ACTION ITEM >>
Filter the records below for the word "Switch". Copy each line that holds it.

RECORD EXTRACTS >>
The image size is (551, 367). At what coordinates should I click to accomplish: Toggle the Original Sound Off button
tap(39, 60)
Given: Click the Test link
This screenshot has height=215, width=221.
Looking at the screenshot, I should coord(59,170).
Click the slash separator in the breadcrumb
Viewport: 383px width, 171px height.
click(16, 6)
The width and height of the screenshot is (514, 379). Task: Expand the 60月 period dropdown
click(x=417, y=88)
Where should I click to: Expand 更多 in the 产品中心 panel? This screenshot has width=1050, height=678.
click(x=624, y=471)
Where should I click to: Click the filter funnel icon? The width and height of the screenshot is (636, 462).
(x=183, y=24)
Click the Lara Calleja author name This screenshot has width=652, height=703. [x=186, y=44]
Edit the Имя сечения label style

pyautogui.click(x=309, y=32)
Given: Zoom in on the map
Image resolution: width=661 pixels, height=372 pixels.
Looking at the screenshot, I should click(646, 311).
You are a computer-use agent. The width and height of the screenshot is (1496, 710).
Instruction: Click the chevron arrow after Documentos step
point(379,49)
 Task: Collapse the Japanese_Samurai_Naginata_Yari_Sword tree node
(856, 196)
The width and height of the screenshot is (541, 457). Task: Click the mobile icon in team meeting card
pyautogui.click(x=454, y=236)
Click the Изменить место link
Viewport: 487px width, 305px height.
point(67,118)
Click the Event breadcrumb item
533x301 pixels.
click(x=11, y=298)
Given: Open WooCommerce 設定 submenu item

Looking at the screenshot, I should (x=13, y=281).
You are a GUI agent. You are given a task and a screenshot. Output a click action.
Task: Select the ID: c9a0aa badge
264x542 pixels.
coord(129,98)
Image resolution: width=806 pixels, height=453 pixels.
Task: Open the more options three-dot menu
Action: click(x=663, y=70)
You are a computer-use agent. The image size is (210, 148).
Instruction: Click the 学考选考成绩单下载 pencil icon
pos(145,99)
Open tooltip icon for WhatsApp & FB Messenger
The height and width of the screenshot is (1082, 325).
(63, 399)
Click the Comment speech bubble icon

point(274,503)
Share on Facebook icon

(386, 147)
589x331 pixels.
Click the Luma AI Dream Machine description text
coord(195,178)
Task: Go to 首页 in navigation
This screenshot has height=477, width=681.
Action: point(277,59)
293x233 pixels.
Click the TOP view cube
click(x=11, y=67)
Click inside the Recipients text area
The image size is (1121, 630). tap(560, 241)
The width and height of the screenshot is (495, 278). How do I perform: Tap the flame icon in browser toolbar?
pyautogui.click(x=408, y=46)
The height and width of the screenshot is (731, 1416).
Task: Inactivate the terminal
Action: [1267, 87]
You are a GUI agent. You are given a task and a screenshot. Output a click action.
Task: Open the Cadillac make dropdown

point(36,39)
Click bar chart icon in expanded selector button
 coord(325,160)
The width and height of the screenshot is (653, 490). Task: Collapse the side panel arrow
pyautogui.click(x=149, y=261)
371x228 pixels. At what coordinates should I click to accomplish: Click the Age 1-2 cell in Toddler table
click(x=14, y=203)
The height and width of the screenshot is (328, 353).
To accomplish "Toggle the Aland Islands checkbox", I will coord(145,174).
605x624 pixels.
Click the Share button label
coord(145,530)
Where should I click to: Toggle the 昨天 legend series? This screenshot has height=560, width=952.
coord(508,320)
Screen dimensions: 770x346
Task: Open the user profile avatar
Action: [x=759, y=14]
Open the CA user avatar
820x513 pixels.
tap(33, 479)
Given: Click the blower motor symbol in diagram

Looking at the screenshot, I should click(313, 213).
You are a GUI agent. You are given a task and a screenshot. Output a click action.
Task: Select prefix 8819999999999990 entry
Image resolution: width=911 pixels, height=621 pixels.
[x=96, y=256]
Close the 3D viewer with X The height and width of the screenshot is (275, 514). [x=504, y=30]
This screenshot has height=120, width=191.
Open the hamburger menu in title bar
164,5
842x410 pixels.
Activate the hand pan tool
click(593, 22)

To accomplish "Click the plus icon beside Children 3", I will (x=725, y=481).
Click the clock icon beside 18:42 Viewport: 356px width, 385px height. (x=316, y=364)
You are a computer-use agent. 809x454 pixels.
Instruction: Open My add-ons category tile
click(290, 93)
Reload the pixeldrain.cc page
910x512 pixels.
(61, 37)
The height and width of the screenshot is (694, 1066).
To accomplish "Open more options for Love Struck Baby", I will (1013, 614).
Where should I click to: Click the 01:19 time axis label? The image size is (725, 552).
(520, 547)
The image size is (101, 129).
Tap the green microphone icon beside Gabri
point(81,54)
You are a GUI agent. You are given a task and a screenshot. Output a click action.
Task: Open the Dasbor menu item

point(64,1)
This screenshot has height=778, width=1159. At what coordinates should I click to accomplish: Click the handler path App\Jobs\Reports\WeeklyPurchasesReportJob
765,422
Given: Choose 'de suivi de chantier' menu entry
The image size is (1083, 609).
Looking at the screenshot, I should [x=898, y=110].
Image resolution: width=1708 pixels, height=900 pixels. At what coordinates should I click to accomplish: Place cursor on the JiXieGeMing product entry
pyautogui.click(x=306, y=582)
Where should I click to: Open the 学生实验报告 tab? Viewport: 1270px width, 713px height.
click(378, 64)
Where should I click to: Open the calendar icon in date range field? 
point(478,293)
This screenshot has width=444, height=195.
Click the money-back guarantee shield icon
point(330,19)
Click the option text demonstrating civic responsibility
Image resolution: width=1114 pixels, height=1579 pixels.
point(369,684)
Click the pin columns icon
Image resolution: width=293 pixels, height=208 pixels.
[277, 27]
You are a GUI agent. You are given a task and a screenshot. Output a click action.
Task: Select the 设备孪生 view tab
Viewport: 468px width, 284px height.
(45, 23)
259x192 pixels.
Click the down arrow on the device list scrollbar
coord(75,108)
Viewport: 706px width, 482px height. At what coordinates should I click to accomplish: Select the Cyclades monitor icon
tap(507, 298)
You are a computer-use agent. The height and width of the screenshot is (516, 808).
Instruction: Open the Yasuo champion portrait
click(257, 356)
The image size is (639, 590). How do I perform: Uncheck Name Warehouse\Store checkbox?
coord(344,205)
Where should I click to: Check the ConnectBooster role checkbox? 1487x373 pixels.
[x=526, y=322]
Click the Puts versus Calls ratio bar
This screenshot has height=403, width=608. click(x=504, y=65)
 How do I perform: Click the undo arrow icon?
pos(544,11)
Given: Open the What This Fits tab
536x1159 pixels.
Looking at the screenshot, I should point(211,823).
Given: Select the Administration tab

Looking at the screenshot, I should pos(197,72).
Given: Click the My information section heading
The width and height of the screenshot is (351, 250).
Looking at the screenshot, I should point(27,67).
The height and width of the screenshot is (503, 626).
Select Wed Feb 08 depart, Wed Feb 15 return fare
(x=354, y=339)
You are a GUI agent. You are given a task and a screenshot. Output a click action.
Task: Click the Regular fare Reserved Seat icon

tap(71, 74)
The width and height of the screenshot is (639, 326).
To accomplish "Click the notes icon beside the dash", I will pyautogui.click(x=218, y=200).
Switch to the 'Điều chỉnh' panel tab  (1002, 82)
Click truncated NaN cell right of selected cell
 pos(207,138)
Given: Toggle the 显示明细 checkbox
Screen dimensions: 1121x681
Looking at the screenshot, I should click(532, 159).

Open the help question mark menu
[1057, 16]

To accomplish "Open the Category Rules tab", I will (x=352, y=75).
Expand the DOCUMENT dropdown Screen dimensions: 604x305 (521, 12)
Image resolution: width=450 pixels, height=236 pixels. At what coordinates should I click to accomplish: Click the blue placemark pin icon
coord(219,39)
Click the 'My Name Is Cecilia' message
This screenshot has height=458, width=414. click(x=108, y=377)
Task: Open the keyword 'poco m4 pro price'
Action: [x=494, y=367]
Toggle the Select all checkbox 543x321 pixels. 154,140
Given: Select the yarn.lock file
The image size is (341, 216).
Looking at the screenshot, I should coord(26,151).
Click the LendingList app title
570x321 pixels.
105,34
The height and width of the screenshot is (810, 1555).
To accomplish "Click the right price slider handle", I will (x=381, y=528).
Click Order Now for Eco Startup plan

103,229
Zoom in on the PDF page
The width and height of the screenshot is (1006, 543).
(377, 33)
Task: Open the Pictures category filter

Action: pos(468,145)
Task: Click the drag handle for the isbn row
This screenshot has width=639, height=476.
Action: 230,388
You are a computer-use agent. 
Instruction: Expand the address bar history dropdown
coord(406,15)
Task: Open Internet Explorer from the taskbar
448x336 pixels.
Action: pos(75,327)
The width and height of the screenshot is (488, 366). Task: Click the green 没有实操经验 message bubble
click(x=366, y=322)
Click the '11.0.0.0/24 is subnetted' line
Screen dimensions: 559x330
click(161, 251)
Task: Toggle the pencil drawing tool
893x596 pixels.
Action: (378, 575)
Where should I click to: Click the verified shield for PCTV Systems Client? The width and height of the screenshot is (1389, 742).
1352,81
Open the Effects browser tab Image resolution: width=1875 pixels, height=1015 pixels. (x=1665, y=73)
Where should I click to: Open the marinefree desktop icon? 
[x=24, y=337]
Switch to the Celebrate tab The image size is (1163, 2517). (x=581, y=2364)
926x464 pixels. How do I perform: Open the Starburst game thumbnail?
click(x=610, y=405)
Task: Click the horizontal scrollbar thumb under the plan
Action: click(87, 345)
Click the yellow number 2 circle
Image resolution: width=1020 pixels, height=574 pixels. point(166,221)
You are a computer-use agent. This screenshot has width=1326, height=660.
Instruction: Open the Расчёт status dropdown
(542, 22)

REPLY >>
Switch to the 'Điều chỉnh' panel tab  (1002, 82)
Switch to the Celebrate tab The image size is (1163, 2517). (x=581, y=2364)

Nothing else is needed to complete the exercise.